A far away country of which we know little
Je me suis décidé, après avoir entendu Finkielkraut samedi dernier parler de Milan Kundera, à ouvrir l’un de ses textes qui s’appelle Le Rideau. Kundera rappelle le mot de Chamberlain après les accords de Munich en 1938 où la Tchécoslovaquie venait d’être sacrifiée à l’ogre nazi : « Un pays lointain dont nous savons peu, a far away country of which we now little. » Et Kundera de dire la misère des petits pays : non seulement ils sont faibles donc menacés, mais en plus, ils sont ignorés. Kundera se plaint que, de 1948 à 1990, son pays ait été colonisé par les Russes, peuple slave et orthodoxe, alors que son histoire le rattache à l’Occident, par le gothique, la Renaissance, la Réforme et la Contre-Réforme. Or les Européens de l’Ouest eux-mêmes, se plaint Kundera, s’imaginent que la Tchécoslovaquie est un pays slave. Comment exister dans ces conditions ?

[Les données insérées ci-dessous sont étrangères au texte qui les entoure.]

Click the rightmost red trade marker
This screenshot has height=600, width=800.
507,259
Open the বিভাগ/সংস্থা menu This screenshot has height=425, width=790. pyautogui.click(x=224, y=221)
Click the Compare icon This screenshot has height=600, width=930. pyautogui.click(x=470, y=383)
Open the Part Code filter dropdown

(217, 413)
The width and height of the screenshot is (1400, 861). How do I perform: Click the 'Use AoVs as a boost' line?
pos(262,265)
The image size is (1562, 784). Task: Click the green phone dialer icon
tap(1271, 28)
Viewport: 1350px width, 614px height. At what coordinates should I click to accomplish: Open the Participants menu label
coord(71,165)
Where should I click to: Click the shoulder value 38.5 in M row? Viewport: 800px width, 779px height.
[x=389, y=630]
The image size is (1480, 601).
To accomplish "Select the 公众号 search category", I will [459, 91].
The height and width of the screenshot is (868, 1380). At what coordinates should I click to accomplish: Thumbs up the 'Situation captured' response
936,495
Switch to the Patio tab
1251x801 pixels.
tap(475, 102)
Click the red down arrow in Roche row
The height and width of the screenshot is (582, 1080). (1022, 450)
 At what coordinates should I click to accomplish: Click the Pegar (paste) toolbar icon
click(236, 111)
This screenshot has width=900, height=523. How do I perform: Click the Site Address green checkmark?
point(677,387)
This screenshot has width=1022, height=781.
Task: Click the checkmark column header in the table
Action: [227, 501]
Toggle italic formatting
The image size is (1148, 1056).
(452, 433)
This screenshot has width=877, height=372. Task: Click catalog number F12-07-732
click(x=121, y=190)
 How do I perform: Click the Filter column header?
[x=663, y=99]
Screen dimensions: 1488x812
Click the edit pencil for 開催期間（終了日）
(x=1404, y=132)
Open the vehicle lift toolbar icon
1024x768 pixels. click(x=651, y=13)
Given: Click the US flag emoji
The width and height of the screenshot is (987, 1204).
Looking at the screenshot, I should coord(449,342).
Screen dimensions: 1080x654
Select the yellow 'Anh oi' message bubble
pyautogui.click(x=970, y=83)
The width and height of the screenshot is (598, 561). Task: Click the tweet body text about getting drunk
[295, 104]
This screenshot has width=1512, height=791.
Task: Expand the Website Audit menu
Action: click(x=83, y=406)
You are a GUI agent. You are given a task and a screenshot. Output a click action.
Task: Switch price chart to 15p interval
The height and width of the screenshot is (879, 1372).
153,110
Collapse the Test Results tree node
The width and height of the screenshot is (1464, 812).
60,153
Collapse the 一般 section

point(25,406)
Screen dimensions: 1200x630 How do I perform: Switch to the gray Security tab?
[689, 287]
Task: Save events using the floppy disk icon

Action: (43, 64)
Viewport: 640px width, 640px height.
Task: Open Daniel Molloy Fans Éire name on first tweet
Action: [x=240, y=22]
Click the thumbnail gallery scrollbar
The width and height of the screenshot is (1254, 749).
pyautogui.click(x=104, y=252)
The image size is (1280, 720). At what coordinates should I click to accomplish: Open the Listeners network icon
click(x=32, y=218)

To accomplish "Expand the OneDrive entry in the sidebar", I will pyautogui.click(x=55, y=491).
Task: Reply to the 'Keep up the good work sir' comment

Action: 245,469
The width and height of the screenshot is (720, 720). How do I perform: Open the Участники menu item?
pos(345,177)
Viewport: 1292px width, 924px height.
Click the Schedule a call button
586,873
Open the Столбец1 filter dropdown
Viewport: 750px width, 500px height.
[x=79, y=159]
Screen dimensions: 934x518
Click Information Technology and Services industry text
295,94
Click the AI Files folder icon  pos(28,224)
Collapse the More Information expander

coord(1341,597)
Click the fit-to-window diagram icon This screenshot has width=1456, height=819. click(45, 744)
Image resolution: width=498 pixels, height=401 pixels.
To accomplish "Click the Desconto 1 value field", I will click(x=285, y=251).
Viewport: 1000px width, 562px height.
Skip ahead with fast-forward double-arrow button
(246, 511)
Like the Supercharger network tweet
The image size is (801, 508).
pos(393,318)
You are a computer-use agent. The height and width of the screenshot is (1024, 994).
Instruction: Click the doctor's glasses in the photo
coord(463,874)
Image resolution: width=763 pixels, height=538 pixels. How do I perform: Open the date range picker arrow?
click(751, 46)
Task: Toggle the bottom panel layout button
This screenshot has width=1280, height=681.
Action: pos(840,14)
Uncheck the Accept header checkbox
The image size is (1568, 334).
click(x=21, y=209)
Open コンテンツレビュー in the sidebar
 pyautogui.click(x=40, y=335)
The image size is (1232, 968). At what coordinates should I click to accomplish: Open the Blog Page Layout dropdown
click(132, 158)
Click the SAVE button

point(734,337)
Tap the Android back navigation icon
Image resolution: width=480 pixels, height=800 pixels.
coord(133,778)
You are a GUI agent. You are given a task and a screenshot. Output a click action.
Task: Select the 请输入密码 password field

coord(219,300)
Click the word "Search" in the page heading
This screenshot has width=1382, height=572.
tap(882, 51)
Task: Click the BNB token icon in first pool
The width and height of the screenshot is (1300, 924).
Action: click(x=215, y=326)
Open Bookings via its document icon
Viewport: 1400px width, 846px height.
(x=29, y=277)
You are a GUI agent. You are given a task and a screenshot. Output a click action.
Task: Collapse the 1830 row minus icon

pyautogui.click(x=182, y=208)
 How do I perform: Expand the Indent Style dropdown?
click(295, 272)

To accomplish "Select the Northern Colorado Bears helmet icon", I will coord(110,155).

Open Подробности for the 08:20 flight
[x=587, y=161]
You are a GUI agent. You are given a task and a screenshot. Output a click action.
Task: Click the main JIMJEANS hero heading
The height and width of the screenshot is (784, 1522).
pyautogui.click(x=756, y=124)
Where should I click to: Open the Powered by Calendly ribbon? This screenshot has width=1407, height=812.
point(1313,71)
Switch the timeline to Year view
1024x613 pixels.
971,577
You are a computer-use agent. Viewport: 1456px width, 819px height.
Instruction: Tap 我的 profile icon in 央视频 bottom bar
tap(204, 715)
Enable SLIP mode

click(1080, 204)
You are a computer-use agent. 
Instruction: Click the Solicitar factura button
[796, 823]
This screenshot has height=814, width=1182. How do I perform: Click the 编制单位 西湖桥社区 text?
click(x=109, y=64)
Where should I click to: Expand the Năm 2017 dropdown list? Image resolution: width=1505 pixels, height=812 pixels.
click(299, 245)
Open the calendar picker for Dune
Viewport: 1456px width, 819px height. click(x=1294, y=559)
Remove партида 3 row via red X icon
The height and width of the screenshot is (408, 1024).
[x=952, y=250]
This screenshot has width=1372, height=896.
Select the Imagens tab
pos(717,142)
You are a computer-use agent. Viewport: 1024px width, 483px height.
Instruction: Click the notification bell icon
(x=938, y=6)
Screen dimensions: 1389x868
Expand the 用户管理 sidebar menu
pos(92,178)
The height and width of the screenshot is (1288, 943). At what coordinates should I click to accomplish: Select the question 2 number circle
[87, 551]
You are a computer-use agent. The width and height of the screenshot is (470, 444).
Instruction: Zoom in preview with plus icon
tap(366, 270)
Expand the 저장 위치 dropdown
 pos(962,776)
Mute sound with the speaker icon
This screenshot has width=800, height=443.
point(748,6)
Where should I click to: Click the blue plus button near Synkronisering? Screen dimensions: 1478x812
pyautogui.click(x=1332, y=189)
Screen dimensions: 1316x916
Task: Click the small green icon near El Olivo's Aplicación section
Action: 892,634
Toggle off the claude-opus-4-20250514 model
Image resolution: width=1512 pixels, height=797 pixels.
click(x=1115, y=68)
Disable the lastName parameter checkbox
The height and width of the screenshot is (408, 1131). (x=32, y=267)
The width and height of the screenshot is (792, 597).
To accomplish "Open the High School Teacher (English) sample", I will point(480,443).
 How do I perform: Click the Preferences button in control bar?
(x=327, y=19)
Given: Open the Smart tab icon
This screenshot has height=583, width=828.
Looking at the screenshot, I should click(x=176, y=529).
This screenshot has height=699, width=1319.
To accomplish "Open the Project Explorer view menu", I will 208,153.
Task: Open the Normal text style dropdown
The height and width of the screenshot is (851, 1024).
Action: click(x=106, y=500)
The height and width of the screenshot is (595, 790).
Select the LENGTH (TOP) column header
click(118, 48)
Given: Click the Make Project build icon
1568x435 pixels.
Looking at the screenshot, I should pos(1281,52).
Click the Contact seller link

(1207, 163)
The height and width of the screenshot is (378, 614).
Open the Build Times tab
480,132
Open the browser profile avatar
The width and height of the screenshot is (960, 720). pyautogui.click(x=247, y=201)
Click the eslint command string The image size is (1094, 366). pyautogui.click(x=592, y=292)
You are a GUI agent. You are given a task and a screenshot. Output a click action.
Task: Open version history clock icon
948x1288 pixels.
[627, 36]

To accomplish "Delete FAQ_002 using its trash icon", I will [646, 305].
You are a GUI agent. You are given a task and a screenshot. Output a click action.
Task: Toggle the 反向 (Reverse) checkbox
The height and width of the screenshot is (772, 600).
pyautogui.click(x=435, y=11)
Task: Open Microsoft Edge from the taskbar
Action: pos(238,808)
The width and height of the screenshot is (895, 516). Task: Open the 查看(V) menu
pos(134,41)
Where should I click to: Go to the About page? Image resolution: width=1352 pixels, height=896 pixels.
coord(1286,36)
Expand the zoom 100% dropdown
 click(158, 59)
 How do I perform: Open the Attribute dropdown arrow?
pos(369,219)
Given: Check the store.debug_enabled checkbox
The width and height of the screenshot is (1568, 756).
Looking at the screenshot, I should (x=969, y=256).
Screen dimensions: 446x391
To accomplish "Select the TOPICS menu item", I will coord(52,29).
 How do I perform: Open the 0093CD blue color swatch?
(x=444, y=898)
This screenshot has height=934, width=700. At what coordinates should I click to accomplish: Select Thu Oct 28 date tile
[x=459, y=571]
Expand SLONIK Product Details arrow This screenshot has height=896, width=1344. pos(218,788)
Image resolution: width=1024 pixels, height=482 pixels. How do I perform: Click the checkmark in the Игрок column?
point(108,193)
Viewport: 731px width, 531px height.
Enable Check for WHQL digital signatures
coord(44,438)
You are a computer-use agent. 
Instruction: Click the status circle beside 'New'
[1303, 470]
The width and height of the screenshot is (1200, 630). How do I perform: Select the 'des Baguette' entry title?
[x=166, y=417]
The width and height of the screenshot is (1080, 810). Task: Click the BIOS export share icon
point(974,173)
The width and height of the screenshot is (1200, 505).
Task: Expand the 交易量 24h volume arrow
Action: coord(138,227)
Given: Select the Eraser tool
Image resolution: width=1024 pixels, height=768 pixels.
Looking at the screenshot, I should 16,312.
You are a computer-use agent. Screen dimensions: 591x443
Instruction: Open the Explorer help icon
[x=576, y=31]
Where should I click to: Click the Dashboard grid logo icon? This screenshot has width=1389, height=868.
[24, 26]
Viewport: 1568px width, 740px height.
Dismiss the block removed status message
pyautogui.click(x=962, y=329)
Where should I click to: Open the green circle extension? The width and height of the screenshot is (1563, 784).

Ce qui est vrai de la Tchécoslovaquie est vrai aussi de l’Ukraine mais d’une autre façon : l’Ukraine est un pays slave et de religion orthodoxe, mais situé dans une zone frontière entre les pays latins et la Russie et possédant à ce titre une double identité. Tout le monde parle aujourd’hui de l’Ukraine, mais quelle injustice ! Avouons que jusqu’à il y a 3 semaines, l’Ukraine, ce pays plus grand que la France et dont les médias nous font connaître chaque soir des habitants parlant français sans accent était a far away country of which we know little…
C’est peut-être le destin des grands pays d’ignorer les petits. La France a des frontières photogéniques à la différence de certains qui ont l’allure d’une patate en suspension on ne sait où. J’ai enseigné la littérature française tout ma vie en toute ignorance de la littérature d’Europe centrale. Il est vrai que la littérature française s’étend régulièrement sur 5 siècles qu’on descend comme le grand escalier de Versailles… ou d’Odessa, et que sa portée est universelle non seulement à cause des droits de l’homme, mais parce qu’elle est moins ethnique que tout autre. Le classicisme s’intéresse à l’homme abstrait. Quant au romantisme, français, il est si peu national qu’on s’étonne qu’au chapitre 2 de Sylvie, Gérard de Nerval puisse écrire que « des jeunes filles dansaient en rond sur la pelouse en chantant de vieux airs transmis par leurs mères, et d'un français si naturellement pur, que l'on se sentait bien exister dans ce vieux pays du Valois, où, pendant plus de mille ans, a battu le cœur de la France. » Si le romantisme allemand fut, avant et après la défaite de la Prusse à Iéna, mobilisation autour des traditions, le romantisme français fut plutôt démobilisation, recherche individuelle d’une planche de salut du côté du rêve et de l’idéal. Le classicisme français et le romantisme allemand restent des choses à peu près sans équivalent dans l’autre pays.
Est-ce une raison pour ignorer une moitié de l’Europe ? Mea culpa.